Silo-based designs are founded on over-design for margins. That doesn’t work anymore.
CPS stands for Chip-Package-System. It represents a paradigm shift from the old partitioned approach of IC design into a cohesive methodology that considers the ecology of the system as comprised of the chip, package and board.
Today’s design requirements are calling for a revisit to the way we look at IC design and validation. Companies no longer can afford to view design with a silo-based paradigm, where the chip, package and board process as independent projects. Silo-based approaches are founded on over-design for margins.
Look at today’s smartphones. The technology in these palm-sized devices runs several applications, lasts for hours on battery supply, and takes up less space than most wallets. With intense demands on power, performance, and regulatory specifications, it becomes necessary to view the chip, package, and board as a cohesive network of interdependent parts. In order to meet these kinds of requirements, designers are turning towards advanced modeling technologies and performing CPS validation.
In every area of sign-off validation, especially as we delve into deeper technologies, the electrical properties of the chip, package, and PCB are affecting each other in greater ways. Take for example, power integrity analysis. Increased demands on reducing cost are requiring designers to reduce package and PCB layers while maintaining functionally at the expense of increased impedance. Chip operational voltage depends on the on-die power delivery network and the switching characteristics of the die (di/dt), but is also heavily impacted by the impedance properties of the package and PCB. Designers are now using package and board models in their dynamic voltage drop simulations in order to improve sign-off accuracy.
EMI/EMC analysis is another area that the CPS paradigm has enabled a higher level of understanding. Recently, several of our industry’s high profile system failures have been traced back to EMI/EMC effects. The switching of on-die transistors creates an EMI signature, which then radiates through the package and out the PCB. In order to solve the problem of EMI, it becomes necessary to view the CPS analysis as whole. Modeling the chip as a source of radiation is just as important as the package and PCB medium that the radiation travels through.
With the increased proliferation of electronics in our lives and in the automobiles we drive, EMI has become a hot topic in CPS analysis. Interest has sparked, fueled by recent concerns with automotive reliability induced from the EMI generated by on-board electronics. EMI must be modeled and studied in order to ensure that electronic devices not only meet regulatory guidelines, but are not also causing self-inflicted failures.

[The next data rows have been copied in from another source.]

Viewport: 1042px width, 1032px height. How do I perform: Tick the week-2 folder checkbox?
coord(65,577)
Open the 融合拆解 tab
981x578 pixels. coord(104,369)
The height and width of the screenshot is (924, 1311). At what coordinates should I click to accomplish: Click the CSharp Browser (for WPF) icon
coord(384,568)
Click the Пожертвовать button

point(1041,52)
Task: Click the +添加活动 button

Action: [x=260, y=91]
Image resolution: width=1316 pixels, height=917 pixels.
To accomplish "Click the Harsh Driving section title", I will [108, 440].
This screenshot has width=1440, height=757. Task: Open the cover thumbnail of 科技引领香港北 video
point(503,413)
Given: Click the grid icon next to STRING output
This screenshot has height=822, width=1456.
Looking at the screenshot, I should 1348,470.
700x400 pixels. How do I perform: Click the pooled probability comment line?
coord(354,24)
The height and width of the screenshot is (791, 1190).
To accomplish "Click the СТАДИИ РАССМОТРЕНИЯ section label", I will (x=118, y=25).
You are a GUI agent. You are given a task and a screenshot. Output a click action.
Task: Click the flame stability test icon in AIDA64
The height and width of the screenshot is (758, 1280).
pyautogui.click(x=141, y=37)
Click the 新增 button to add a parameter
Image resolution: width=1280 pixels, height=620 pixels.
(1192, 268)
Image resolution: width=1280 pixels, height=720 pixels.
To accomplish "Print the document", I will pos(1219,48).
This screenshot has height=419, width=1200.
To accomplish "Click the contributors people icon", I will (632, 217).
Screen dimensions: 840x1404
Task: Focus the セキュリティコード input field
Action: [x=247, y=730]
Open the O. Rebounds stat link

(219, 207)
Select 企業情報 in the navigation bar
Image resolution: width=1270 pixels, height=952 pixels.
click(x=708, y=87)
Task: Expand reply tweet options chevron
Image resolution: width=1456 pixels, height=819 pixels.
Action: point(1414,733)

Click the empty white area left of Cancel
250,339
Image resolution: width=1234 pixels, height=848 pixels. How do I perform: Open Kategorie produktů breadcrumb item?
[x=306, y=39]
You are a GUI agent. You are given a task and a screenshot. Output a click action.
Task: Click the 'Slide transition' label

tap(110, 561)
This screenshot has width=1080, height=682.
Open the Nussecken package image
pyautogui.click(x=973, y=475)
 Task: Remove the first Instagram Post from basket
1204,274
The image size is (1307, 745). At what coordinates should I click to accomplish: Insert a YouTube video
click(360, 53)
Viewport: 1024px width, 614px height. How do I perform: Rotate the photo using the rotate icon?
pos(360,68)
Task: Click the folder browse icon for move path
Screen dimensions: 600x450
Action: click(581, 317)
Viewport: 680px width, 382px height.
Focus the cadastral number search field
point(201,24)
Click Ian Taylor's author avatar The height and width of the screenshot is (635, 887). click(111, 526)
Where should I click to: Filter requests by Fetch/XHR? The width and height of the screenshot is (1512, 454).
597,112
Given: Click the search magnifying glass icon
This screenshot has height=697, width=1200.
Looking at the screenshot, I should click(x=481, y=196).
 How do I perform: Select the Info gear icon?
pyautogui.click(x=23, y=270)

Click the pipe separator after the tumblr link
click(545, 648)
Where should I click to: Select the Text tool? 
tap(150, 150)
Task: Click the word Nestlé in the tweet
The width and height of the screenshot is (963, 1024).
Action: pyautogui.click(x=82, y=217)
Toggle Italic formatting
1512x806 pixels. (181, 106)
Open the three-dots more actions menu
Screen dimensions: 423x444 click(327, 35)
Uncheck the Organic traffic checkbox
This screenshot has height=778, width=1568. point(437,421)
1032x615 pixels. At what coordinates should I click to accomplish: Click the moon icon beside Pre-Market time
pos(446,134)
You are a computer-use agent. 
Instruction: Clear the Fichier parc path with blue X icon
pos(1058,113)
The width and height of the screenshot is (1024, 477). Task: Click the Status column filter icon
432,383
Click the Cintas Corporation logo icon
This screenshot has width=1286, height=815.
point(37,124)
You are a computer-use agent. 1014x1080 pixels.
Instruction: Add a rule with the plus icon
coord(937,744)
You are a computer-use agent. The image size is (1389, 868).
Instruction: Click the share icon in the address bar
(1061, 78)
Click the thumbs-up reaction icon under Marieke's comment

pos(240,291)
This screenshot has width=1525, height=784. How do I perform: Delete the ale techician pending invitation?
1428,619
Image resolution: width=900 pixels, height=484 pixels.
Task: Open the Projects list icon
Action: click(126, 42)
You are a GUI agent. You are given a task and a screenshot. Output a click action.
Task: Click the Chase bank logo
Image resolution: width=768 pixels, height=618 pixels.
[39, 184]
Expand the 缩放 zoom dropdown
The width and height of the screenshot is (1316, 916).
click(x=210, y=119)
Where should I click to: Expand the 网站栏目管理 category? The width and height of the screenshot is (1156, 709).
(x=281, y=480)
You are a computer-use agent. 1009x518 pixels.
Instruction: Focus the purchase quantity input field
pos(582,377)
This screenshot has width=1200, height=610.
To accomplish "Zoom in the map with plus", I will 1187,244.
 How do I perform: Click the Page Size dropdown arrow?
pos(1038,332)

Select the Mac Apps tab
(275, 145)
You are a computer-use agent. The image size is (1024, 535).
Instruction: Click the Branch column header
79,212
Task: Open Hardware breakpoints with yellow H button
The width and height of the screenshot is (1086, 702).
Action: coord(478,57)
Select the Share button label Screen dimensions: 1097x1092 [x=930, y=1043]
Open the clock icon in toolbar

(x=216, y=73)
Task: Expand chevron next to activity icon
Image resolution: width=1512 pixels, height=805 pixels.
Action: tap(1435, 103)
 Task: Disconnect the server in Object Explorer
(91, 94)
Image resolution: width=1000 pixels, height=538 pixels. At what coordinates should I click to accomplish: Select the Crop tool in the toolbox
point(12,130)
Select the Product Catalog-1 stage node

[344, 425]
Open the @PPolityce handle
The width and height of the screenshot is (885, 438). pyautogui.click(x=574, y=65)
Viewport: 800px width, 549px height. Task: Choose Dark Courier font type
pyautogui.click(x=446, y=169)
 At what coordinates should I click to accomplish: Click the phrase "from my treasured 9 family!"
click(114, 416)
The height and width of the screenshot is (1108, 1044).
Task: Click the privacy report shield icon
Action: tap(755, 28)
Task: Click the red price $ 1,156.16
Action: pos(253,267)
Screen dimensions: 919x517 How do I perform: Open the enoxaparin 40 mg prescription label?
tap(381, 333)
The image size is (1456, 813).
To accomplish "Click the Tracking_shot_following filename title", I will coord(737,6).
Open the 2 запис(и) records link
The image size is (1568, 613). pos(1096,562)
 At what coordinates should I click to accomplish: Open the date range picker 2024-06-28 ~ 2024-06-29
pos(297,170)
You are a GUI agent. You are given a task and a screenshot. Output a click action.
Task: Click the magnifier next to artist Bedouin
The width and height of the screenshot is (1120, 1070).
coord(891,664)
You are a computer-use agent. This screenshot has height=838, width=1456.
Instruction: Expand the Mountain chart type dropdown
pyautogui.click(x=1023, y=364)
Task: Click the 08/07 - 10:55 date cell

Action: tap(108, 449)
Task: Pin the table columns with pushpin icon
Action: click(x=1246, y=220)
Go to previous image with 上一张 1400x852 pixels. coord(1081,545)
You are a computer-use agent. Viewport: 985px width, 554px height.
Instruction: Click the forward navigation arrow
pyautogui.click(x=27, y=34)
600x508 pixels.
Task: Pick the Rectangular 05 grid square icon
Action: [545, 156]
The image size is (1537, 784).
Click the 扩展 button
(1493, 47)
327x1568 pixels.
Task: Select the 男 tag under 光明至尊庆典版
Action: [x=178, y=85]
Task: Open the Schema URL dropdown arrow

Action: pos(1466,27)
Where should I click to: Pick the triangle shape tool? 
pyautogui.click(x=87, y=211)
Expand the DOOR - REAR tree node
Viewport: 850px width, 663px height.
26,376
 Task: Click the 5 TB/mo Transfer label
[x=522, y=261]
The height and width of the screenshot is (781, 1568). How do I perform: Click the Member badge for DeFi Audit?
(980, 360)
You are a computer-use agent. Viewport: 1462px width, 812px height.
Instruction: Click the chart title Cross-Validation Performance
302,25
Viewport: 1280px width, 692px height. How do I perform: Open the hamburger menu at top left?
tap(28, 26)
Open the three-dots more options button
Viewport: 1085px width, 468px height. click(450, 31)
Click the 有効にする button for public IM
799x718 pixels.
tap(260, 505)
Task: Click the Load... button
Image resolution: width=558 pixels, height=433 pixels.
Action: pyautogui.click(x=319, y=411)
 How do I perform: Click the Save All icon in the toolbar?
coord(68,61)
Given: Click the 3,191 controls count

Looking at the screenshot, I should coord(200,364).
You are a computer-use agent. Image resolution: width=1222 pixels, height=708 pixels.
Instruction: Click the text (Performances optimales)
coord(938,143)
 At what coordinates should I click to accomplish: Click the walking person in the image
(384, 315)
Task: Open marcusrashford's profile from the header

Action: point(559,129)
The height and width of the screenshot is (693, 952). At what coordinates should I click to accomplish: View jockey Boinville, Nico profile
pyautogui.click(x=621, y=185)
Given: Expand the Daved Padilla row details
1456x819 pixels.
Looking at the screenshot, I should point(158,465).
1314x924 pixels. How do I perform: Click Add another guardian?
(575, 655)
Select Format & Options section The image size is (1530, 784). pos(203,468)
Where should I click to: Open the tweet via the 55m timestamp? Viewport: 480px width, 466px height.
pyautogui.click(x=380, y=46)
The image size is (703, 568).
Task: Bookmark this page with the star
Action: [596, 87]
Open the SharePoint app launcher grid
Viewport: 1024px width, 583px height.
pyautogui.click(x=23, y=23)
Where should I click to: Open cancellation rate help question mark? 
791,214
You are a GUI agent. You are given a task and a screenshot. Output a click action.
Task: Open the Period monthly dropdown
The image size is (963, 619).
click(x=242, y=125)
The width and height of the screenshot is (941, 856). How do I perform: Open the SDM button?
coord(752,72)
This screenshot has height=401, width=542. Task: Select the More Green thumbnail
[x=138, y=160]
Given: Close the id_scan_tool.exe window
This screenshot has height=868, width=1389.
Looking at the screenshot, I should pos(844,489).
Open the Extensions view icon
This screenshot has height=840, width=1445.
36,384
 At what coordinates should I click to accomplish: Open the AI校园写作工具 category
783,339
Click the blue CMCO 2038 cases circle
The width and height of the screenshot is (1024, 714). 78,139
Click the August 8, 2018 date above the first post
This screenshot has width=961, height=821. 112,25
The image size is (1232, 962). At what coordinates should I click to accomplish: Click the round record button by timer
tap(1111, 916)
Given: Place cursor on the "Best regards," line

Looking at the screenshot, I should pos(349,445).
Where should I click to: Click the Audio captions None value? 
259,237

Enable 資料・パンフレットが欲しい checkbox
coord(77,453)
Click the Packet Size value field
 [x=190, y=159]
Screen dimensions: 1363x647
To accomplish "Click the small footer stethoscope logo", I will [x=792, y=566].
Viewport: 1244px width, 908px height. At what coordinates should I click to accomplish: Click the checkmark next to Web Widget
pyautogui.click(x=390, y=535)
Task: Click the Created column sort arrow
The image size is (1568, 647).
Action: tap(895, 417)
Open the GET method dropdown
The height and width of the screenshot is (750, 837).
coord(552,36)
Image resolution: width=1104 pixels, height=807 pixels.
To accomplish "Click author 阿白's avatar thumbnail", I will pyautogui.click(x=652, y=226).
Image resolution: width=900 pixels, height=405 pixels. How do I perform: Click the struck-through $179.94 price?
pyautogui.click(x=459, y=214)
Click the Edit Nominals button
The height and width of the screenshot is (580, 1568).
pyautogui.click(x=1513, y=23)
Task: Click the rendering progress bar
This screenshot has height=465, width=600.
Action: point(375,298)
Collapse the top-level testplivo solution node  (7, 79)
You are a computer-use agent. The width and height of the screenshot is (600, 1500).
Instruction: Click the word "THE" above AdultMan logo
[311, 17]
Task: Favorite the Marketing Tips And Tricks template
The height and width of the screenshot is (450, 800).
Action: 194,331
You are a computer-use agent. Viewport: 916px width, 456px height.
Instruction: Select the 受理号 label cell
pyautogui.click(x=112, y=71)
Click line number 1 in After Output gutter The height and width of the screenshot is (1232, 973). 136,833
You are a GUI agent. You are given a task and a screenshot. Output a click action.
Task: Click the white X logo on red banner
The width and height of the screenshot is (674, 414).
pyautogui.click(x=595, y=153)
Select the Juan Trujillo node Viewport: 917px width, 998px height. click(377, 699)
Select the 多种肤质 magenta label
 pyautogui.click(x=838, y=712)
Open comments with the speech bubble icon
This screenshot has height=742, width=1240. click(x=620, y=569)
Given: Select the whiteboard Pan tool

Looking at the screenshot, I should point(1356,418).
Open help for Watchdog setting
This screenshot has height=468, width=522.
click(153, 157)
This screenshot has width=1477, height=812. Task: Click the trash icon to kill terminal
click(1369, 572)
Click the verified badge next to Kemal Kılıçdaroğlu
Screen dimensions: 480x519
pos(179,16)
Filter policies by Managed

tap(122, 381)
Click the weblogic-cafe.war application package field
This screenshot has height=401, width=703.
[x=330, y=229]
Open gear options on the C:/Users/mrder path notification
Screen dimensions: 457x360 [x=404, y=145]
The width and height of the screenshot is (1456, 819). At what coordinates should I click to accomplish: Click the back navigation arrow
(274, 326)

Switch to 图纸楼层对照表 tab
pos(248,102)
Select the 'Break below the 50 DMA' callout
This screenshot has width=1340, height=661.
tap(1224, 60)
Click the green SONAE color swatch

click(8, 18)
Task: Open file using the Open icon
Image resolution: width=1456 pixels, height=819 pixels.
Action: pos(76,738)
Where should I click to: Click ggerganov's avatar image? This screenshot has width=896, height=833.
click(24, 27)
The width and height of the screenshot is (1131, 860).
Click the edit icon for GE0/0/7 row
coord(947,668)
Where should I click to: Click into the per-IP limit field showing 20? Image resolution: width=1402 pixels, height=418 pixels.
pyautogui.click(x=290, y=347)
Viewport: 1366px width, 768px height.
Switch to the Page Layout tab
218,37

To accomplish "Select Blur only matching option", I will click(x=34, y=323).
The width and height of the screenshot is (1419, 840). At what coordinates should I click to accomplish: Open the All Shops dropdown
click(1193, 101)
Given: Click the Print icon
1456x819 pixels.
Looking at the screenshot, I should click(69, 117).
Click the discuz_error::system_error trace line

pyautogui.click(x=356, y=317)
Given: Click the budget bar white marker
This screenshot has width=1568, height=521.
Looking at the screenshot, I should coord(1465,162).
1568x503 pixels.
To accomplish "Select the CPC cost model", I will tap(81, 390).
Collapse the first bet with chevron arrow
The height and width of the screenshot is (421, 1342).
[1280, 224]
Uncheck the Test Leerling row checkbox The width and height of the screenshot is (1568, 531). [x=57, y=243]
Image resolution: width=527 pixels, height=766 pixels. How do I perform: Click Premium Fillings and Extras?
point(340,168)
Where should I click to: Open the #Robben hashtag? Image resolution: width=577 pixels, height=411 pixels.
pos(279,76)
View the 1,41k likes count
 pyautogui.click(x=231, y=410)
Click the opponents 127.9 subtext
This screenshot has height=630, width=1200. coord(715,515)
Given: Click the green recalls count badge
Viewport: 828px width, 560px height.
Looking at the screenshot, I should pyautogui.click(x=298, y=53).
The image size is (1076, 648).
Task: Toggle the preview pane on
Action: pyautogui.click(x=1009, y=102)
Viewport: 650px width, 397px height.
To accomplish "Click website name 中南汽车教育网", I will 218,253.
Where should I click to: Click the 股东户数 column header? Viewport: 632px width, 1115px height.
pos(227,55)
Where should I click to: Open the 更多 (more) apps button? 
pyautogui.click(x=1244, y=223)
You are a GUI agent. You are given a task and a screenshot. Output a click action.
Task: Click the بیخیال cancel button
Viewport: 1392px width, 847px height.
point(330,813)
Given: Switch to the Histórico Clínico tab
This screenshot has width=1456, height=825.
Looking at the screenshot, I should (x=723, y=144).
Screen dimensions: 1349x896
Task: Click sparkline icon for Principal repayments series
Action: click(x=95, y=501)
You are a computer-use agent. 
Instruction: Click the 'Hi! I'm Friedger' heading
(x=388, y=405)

At DesignCon 2011, the industry’s experts in CPS convergence will come together to discuss a complete system-wide approach to EMI in a workshop entitled “Methodologies for Chip-Package-System Co-design with EMI/EMC Focus.” The workshop will host presentations by experts at Infineon, LSI, and MST on methodologies and technologies for CPS and EMI/EMC modeling and analysis, including case studies and real design examples. Hope to see you there.